_Your goal_
Format the entries as a Markdown table with the columns Row and Entry, starting with the line that contains "Terms & conditions (125, 1908)" and going on through the line that contains "Sign Up (1188, 39)". Number each row, skip blank lines, and leave the pictures out.

[Interface element entries]
=-=-=

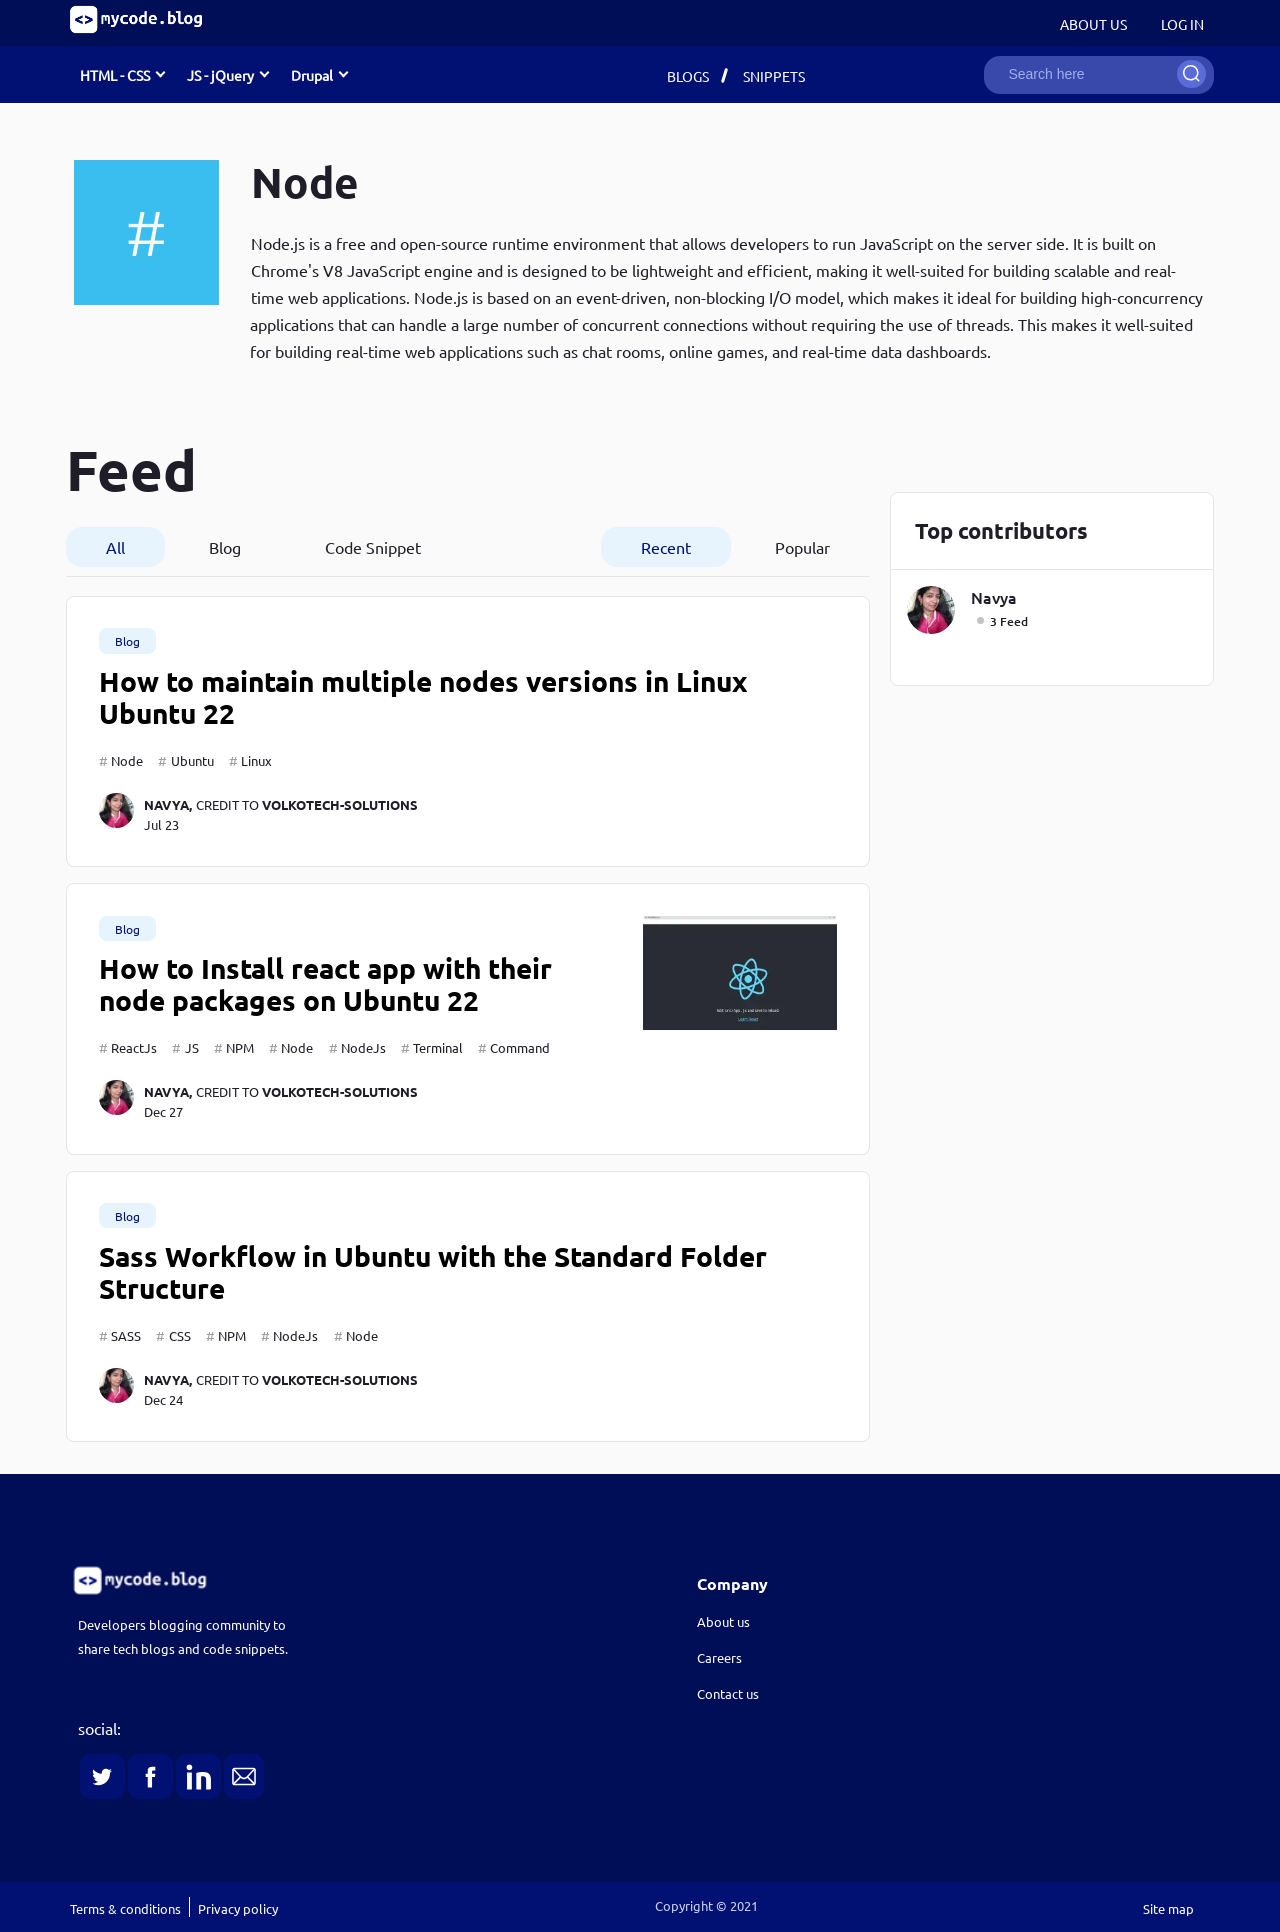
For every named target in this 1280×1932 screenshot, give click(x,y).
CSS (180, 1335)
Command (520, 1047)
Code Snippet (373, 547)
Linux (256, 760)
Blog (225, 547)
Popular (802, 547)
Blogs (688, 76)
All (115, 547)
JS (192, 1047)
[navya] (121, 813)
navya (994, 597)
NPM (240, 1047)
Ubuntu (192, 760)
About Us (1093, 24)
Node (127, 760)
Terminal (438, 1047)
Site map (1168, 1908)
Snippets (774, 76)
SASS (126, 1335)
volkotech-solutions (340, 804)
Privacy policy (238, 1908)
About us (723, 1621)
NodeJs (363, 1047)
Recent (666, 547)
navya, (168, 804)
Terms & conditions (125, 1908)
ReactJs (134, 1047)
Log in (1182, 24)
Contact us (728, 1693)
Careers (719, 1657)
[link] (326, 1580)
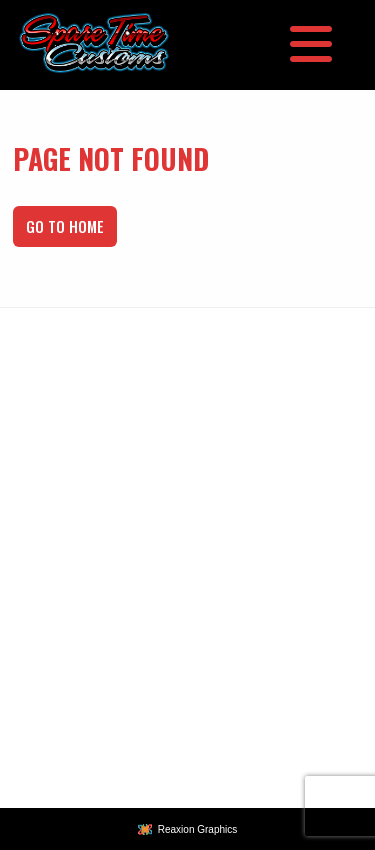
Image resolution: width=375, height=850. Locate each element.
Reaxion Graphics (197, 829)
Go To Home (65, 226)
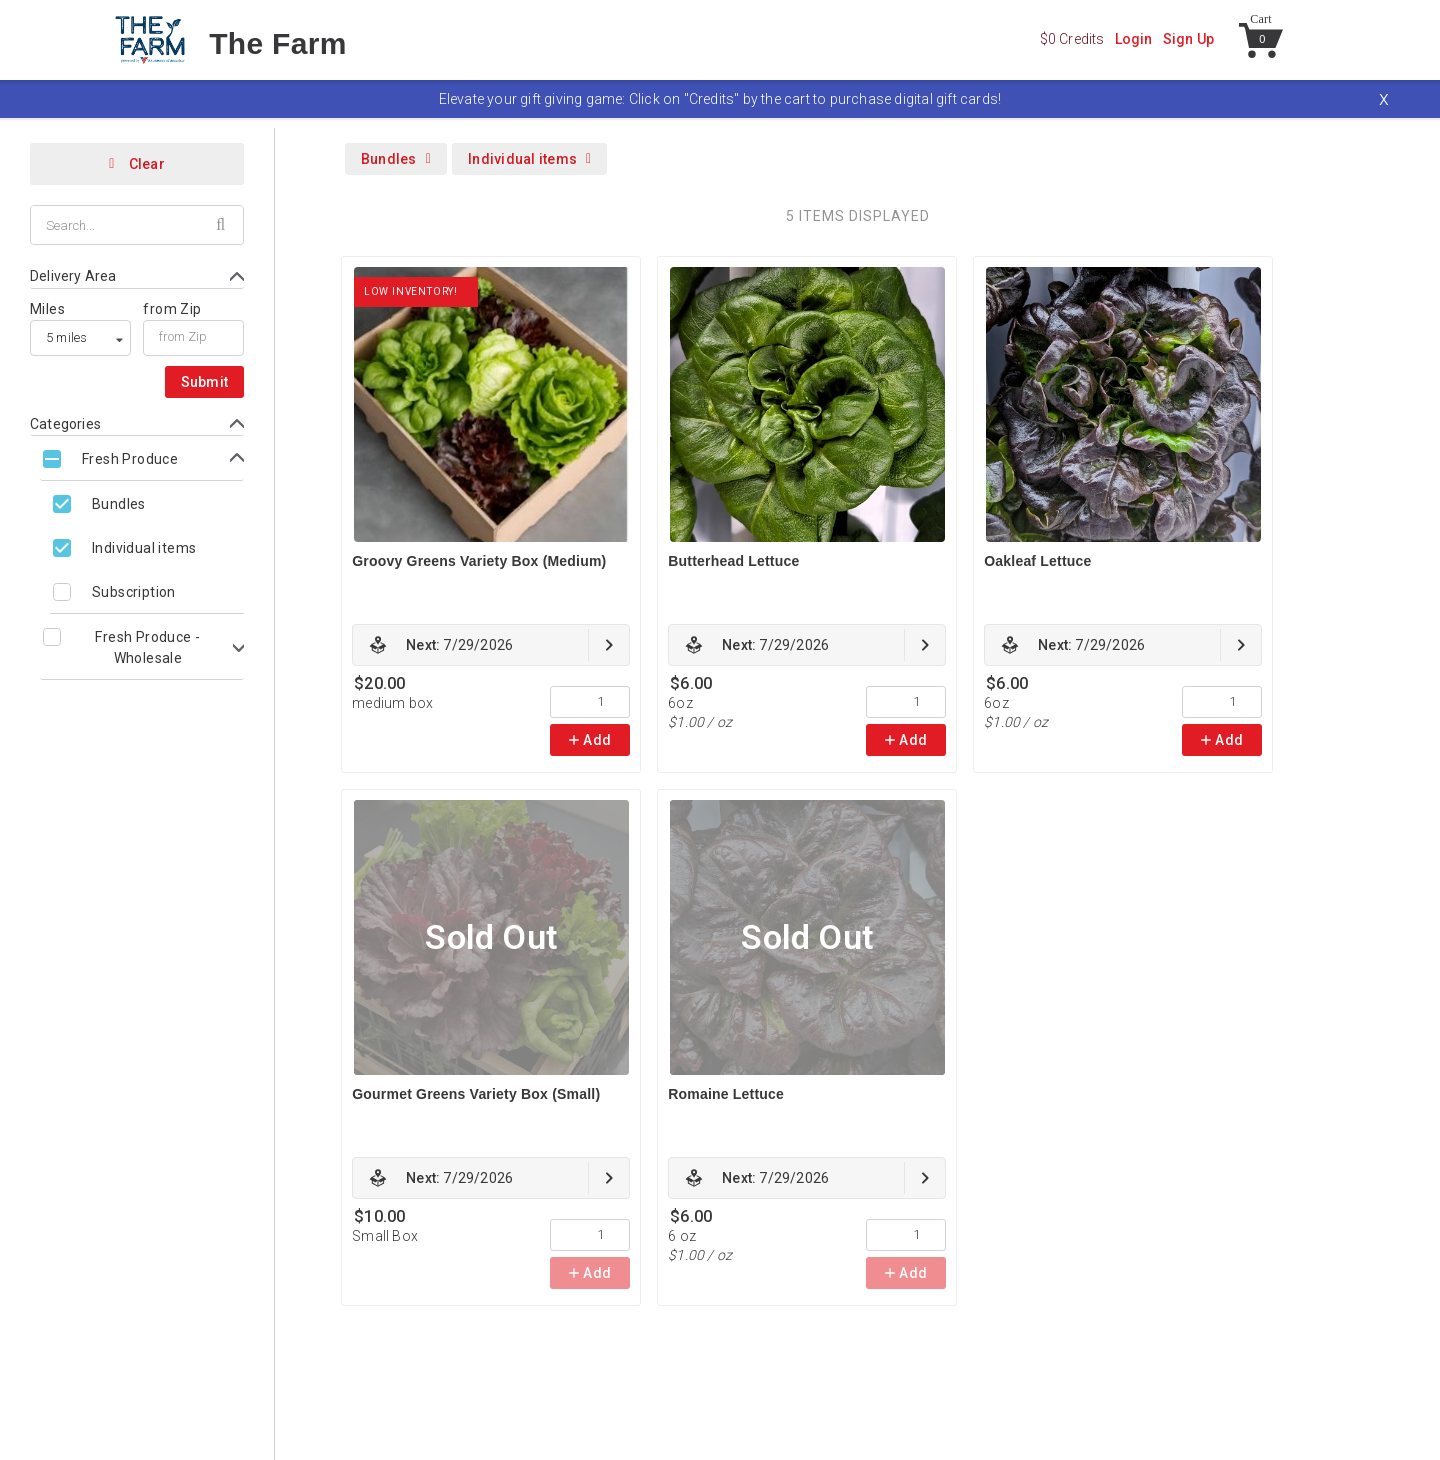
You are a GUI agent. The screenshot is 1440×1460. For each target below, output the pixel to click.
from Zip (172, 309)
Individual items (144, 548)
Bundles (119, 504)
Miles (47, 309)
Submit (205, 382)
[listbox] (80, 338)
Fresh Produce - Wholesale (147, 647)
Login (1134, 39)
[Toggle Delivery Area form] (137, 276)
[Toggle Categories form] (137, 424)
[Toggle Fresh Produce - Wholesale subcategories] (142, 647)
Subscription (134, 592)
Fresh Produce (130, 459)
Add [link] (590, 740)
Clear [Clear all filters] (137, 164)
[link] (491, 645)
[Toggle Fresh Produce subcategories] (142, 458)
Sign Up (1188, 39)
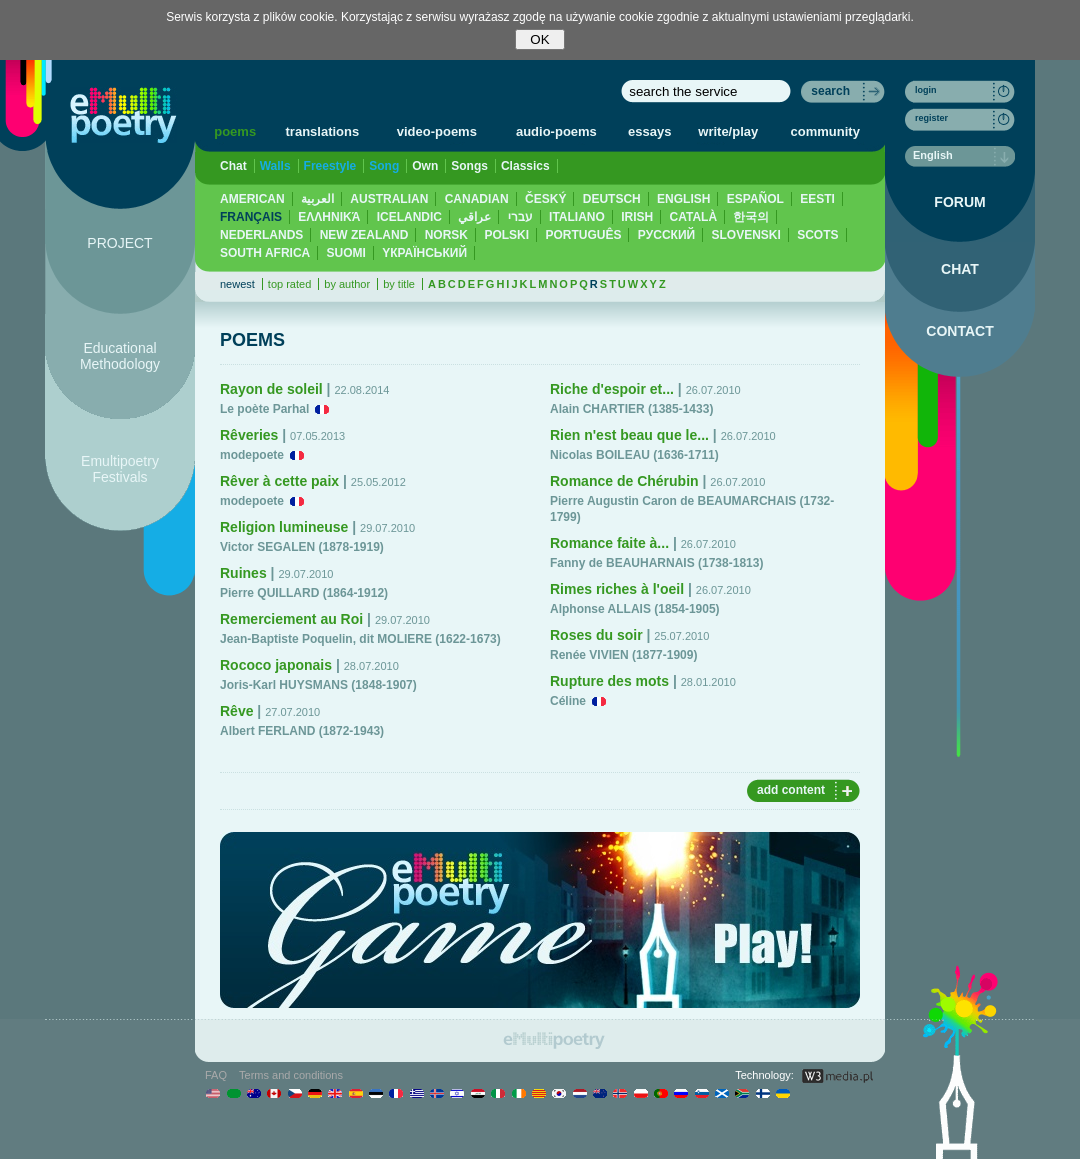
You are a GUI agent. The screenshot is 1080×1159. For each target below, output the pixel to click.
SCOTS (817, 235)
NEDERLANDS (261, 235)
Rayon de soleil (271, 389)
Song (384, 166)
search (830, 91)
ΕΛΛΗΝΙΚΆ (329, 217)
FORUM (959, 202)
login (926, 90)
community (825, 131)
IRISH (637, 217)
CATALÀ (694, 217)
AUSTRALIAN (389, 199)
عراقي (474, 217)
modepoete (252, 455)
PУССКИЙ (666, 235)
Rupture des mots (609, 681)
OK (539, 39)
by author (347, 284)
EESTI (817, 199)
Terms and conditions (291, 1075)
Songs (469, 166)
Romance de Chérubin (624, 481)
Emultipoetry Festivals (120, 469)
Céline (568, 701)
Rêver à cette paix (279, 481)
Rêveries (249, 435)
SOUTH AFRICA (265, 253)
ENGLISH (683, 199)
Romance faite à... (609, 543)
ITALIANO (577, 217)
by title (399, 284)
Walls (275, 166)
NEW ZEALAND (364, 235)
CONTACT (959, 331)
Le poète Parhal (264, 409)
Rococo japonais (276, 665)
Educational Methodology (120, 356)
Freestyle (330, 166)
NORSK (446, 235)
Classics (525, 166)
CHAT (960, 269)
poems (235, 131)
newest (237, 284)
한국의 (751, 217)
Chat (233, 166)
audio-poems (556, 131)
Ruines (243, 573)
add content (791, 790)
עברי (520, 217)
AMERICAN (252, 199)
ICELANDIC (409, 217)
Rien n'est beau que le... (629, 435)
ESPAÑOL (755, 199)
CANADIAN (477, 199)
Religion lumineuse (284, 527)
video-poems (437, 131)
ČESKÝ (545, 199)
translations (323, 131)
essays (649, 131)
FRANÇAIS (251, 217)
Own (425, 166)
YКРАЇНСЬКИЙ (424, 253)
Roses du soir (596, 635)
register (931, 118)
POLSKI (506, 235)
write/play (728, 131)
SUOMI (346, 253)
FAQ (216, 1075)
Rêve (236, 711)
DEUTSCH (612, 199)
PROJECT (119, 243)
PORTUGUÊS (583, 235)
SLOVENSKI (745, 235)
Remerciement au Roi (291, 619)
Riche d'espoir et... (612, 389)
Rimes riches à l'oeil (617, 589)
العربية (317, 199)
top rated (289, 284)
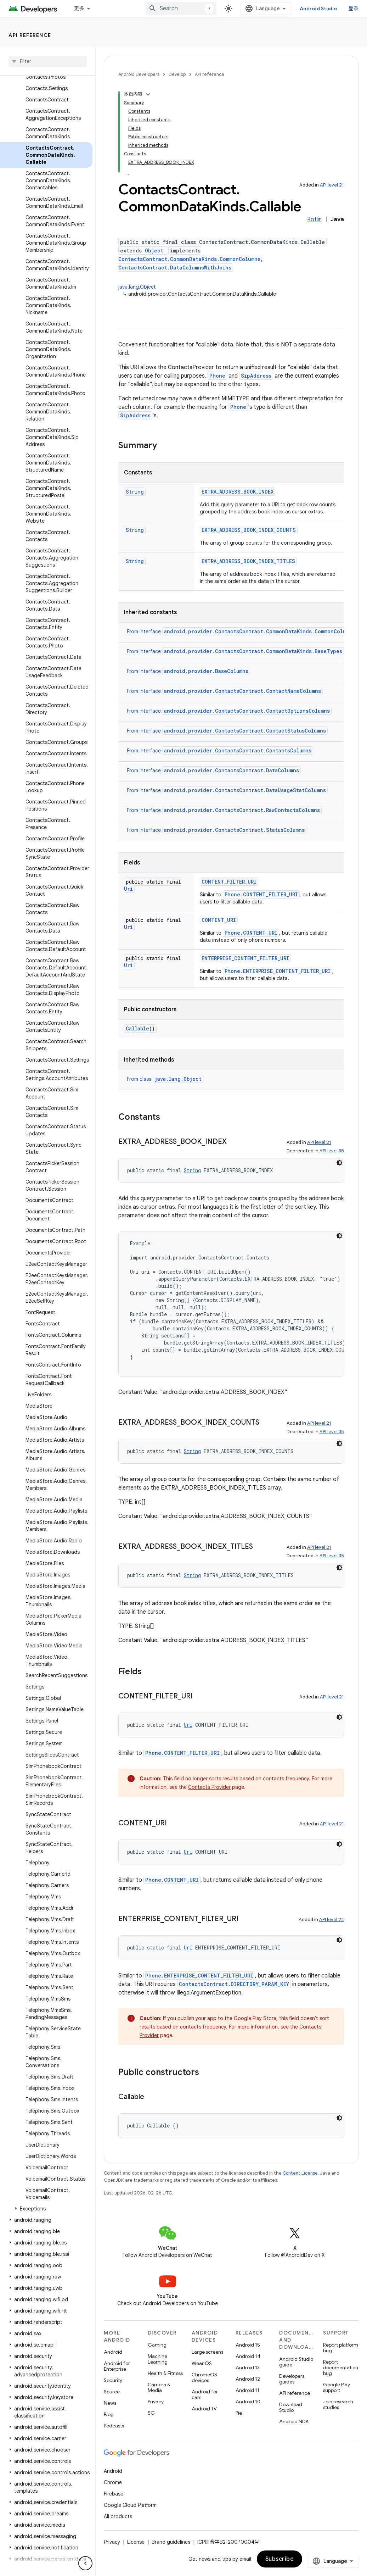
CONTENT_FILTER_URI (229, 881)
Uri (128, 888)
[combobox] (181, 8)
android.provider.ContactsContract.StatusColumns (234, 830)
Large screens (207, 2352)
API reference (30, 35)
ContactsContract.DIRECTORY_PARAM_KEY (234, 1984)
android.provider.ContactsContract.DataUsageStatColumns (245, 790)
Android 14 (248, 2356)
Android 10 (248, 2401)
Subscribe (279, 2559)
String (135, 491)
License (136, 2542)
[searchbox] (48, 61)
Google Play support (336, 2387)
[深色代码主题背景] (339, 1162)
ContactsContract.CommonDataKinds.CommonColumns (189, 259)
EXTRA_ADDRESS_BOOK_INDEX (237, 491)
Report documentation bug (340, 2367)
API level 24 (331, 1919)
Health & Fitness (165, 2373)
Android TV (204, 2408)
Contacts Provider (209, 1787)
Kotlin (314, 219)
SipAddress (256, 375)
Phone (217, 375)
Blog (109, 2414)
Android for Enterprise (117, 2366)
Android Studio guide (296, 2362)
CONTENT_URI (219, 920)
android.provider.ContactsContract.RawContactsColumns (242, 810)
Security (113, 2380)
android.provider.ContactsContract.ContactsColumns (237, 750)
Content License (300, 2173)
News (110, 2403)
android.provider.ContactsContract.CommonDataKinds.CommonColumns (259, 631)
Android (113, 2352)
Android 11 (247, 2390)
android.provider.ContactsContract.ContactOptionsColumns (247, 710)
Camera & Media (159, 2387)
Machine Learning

=-=-=

_Correct response_
| Row | Entry |
|---|---|
| 1 | Terms & conditions (125, 1908) |
| 2 | ReactJs (134, 1047) |
| 3 | Log in (1182, 24) |
| 4 | Contact us (728, 1693) |
| 5 | Careers (719, 1657) |
| 6 | [link] (326, 1580) |
| 7 | Image resolution: width=375, height=850. Locate each element. |
| 8 | Reaxion Graphics (197, 829) |
| 9 | Go To Home (65, 226) |
| 10 | You are a GUI agent. The screenshot is 1440×1460. For each target below, output the pixel to click. |
| 11 | from Zip (172, 309) |
| 12 | Individual items (144, 548) |
| 13 | Bundles (119, 504) |
| 14 | Miles (47, 309) |
| 15 | Submit (205, 382) |
| 16 | [listbox] (80, 338) |
| 17 | Fresh Produce - Wholesale (147, 647) |
| 18 | Login (1134, 39) |
| 19 | [Toggle Delivery Area form] (137, 276) |
| 20 | [Toggle Categories form] (137, 424) |
| 21 | [Toggle Fresh Produce - Wholesale subcategories] (142, 647) |
| 22 | Subscription (134, 592) |
| 23 | Fresh Produce (130, 459) |
| 24 | Add [link] (590, 740) |
| 25 | Clear [Clear all filters] (137, 164) |
| 26 | [link] (491, 645) |
| 27 | [Toggle Fresh Produce subcategories] (142, 458) |
| 28 | Sign Up (1188, 39) |